「ッ!」
 不意に圧し掛かられた重みで、ゲオリクは前のめりの姿勢からそのまま膝をついた。 四つんばいの格好だ。 ゲオリクの眦が険悪につり上がり、亀の甲羅のごとく背中に張り付く男を睨めつけた。
「……何の真似だ」
「旦那…っ…」
 返るのは息が詰まるほどの抱擁と、火照った声。 ―――今度は演技ではなさそうだった。 抑えがたい熱情に急き立てられているような、性急な指先がゲオリクの、滑りのいい肌を切なげになぞり始めると、
「すみません……オレ、もう…」
「…く…!」
 詰め物と矯正具を取り払われ、露になった胸の突起を、きゅっと摘む。 その程度での煽りでも、美しい肢体は過敏に反応し、黒髪の伯爵は喘ぎにも似た吐息を理性で噛み砕いた。
「―――最初に……ここ、が見えて」
 流れ落ちる髪の奥に垣間見えた項へと、熱い口付けが降りてくる。 耳のすぐ近くで響く濡れた音は、ゲオリクの首をすくめさせた。 ダッシュウッドは胸への刺激をやめないまま、次第に唇を背中の方へと滑らせていく。
「…その次には……ここが…」
 熱い息で囁きを紡ぎながら、唇は肩甲骨へと吸い付いた。 燐光の縁取りすら見えそうな白い背に、くっきりと存在を主張する、対の形をした二つの大きな痣。

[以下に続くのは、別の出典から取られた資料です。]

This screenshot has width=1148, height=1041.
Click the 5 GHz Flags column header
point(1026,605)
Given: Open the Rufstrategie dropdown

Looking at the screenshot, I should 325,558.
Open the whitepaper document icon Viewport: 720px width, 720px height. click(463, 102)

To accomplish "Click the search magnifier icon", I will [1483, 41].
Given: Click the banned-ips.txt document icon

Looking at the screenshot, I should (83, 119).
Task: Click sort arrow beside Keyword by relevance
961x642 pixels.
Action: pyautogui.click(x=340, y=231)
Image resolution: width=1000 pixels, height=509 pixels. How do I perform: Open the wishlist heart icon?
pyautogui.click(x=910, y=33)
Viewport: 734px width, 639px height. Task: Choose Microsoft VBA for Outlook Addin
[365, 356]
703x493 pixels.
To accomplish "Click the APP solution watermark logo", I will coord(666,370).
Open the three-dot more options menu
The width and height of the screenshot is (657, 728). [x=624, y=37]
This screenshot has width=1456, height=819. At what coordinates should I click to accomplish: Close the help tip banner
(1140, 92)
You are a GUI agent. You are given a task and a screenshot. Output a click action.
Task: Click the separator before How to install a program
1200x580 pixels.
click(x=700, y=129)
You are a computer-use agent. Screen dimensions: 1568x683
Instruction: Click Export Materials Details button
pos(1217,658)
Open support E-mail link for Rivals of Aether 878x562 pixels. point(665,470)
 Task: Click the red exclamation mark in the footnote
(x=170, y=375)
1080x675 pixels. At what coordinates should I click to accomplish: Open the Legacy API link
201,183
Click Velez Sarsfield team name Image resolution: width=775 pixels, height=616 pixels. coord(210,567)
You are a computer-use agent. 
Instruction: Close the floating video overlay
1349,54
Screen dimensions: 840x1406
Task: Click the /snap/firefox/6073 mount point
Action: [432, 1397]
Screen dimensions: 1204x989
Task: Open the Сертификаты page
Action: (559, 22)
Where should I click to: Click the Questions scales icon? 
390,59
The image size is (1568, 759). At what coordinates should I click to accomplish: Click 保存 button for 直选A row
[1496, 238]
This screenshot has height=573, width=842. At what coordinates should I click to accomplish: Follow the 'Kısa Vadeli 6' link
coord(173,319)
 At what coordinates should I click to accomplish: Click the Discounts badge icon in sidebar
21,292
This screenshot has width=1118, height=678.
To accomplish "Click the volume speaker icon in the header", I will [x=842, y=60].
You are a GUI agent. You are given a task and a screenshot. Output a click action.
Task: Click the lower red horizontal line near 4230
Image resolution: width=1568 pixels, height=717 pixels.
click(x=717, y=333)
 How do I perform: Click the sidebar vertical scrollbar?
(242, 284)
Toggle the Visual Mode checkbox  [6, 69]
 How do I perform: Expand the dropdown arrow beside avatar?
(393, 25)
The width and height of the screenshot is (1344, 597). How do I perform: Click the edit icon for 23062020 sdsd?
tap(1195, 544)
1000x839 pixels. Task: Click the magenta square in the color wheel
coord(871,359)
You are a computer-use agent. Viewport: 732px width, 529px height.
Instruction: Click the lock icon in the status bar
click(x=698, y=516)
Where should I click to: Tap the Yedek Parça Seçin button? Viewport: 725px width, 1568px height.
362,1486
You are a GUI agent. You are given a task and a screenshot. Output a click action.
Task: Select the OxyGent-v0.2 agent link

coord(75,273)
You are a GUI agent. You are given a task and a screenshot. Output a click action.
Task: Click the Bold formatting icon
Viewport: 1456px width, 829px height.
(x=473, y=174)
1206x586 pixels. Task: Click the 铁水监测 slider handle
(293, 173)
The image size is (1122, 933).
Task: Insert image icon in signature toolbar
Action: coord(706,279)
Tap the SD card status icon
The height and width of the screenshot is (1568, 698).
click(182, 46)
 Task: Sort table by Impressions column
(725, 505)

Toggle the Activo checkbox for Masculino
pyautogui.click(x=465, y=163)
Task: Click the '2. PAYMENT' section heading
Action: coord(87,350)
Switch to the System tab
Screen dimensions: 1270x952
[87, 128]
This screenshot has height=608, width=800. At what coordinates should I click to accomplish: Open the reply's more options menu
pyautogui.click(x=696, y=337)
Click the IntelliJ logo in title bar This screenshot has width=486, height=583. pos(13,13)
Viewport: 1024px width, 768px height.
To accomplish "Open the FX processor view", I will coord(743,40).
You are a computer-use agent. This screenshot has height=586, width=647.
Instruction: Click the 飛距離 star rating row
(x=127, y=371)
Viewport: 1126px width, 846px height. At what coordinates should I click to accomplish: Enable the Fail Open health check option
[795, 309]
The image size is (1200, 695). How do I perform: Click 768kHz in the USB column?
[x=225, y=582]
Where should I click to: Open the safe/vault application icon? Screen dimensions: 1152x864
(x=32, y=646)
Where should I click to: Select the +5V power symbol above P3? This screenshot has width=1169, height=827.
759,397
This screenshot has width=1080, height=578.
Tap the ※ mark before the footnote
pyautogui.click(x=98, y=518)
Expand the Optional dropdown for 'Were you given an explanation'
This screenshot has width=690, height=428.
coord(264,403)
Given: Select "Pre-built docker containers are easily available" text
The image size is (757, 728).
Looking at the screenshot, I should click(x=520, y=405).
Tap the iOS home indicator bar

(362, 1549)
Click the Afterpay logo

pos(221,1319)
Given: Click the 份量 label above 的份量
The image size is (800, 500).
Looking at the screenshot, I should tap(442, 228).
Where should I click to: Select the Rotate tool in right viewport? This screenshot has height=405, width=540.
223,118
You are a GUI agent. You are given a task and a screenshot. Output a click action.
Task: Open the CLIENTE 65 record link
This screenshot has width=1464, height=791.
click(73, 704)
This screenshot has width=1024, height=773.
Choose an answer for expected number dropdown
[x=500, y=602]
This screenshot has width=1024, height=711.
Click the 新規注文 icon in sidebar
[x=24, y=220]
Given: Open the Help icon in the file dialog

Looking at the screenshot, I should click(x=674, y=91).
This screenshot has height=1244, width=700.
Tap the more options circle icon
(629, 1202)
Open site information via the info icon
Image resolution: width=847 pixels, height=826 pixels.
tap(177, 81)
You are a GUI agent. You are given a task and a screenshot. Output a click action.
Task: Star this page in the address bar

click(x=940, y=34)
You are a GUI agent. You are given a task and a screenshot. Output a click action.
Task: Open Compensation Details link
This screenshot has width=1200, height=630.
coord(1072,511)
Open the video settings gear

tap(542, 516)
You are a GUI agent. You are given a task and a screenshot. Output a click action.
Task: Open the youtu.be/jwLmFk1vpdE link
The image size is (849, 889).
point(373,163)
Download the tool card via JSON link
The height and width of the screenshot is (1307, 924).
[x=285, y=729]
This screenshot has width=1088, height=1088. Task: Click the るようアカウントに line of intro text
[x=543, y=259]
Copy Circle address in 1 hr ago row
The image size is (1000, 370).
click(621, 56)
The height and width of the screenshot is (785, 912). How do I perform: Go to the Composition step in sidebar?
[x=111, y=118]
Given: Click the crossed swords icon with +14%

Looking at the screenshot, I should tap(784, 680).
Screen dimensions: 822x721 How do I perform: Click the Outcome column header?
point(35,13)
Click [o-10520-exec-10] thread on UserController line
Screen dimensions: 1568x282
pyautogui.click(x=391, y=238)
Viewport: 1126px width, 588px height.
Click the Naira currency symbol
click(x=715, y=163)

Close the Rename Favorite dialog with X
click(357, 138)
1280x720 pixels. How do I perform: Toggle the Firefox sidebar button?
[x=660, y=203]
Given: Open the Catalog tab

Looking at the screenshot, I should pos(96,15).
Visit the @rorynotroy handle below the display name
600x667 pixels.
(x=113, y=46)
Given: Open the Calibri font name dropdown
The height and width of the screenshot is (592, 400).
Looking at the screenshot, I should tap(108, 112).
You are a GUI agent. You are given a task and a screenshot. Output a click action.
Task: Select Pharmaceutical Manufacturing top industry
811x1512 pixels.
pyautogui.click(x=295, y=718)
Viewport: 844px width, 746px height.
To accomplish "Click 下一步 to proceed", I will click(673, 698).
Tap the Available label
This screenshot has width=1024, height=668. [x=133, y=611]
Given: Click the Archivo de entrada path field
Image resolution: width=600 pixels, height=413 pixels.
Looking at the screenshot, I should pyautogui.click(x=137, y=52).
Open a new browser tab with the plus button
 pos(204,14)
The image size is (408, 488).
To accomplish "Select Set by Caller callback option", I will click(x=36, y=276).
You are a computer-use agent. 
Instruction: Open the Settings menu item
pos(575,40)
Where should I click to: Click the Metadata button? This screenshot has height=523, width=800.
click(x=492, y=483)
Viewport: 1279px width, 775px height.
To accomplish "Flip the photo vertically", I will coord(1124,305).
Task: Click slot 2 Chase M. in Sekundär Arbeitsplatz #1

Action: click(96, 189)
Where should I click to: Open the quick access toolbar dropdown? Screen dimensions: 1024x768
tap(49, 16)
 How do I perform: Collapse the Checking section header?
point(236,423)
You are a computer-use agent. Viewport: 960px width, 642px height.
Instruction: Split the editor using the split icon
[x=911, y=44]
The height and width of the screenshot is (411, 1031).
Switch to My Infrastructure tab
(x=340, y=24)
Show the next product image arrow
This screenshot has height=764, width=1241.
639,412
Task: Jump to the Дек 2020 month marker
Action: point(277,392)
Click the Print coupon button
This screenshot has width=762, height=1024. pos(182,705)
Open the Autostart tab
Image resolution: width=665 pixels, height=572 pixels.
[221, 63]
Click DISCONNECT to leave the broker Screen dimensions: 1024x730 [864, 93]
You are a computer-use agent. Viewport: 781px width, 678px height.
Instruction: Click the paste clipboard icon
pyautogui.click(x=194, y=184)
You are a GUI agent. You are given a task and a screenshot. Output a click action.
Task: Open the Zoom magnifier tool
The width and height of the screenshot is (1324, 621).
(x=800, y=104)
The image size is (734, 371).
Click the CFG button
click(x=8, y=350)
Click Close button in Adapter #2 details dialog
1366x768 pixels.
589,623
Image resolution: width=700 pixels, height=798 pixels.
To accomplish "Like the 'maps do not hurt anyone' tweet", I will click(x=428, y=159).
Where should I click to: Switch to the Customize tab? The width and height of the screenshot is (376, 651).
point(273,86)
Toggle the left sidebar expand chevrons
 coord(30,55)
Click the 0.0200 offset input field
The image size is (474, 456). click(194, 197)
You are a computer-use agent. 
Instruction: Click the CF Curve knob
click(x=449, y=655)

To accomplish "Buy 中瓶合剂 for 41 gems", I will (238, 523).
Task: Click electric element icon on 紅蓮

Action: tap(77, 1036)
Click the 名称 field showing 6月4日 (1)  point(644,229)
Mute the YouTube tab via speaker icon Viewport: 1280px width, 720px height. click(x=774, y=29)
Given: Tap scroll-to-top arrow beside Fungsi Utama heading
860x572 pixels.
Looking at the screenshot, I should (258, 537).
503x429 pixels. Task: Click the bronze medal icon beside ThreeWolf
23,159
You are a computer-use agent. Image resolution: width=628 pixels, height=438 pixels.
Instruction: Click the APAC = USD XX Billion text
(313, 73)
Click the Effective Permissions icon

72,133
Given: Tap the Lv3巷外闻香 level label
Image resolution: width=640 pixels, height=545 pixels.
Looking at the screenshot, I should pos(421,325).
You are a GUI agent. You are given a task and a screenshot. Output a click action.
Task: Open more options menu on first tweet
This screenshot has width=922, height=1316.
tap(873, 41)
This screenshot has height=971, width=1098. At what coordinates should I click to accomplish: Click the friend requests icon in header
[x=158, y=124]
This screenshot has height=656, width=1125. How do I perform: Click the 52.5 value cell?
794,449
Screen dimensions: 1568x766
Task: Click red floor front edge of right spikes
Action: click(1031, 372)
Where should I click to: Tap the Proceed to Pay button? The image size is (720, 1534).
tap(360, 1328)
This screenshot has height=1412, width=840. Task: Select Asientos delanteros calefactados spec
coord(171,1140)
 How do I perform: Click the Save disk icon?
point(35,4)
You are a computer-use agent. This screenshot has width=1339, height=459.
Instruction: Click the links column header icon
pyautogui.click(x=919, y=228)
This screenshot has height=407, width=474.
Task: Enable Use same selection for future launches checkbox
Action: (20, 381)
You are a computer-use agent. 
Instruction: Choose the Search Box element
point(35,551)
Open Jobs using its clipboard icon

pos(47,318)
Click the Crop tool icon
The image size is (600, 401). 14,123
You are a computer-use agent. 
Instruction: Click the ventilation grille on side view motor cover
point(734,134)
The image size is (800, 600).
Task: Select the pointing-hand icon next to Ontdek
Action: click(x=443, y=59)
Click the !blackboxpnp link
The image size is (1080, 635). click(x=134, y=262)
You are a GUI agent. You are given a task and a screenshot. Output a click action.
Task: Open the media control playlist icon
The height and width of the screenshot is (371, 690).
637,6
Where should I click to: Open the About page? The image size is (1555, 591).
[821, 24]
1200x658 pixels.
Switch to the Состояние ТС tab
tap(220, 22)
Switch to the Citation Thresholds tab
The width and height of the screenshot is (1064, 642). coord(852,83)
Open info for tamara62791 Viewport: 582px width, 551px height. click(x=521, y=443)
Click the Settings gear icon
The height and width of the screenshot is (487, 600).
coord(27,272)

 ―――さながら悪魔の翼の跡のようなそれを、ダッシュウッドの舌先が幾度も幾度も愛しむ。
「…ん……やめ、…ろ……って」
 母の形見であり、妹の宝物でもあるドレスに気兼ねして、強く振りほどけないゲオリクには、ひどく遠慮がちに身をよじるぐらいしか抵抗の術がない。 それがいっそう情欲をそそるのか、男は恍惚と喉を鳴らすと、
「…すっげェ、綺麗だ……。 愛してます……旦那―――」
「あ……」
 耐え切れず、嬌声が零れた。 ドレス越しの、あらぬ箇所にまで男の手の熱が伸びてきたためだ。
 ぞく、と痙攣した背に、一瞬の快感が生まれては波紋を拡げる。 ダッシュウッドの抱擁がさらに強まる。
 覚えのある執拗な愛撫には、下半身はこうも容易く揺り起こされるのか―――ゲオリクの意思とは関係なく、身体中の血流が男の手のひらへと吸い上げられるかのように、一点を目指して流れ込んでいく感覚を覚えた。
 今にも抵抗を忘れてしまいそうな悦楽。 ゲオリクは残った理性をありったけ振り絞って、相手を押しのけた。
「…や…めろ、…と言ってる、だろうが!!」


 突き飛ばされた男はぺたんと地に尻をつき、しばし呆然と、虚空を見るともなしに見つめていた。
 呼吸を整え、乱れたドレスをかき寄せたゲオリクに不審げな声を掛けられると、はっとしたように二、三度瞬いてゲオリクの瞳を受け止める。 完全に夢見心地のさなかにいたのを、強引に現実へと引き戻されたような表情で、ダッシュウッドはのろのろと立ち上がった。
「すみま…せん。 オレ……」
 ぎこちなくもつれる謝罪の言葉。 心なしか項垂れ、顔色は蒼ざめているようだった。 ゲオリクが更なる二の句を発する前に、男はぱっと視線を外し、踵を返す。
「…あの……旦那、今のうちに着替えちまってください。 オレ、ここで人が来ないか見張ってますから」
「あ、…あぁ」
 数歩離れたところで立ち止まった背中に促され、ゲオリクは忘れていた目的を思い出して、皮袋を拾い上げる。 ごそごそとドレスを脱いで元の男物の衣類に身を包む間、視線は傍らの背中へと据えたままだったが、それは一度たりとも振り返るどころか、銅像のごとく身動きひとつしなかった。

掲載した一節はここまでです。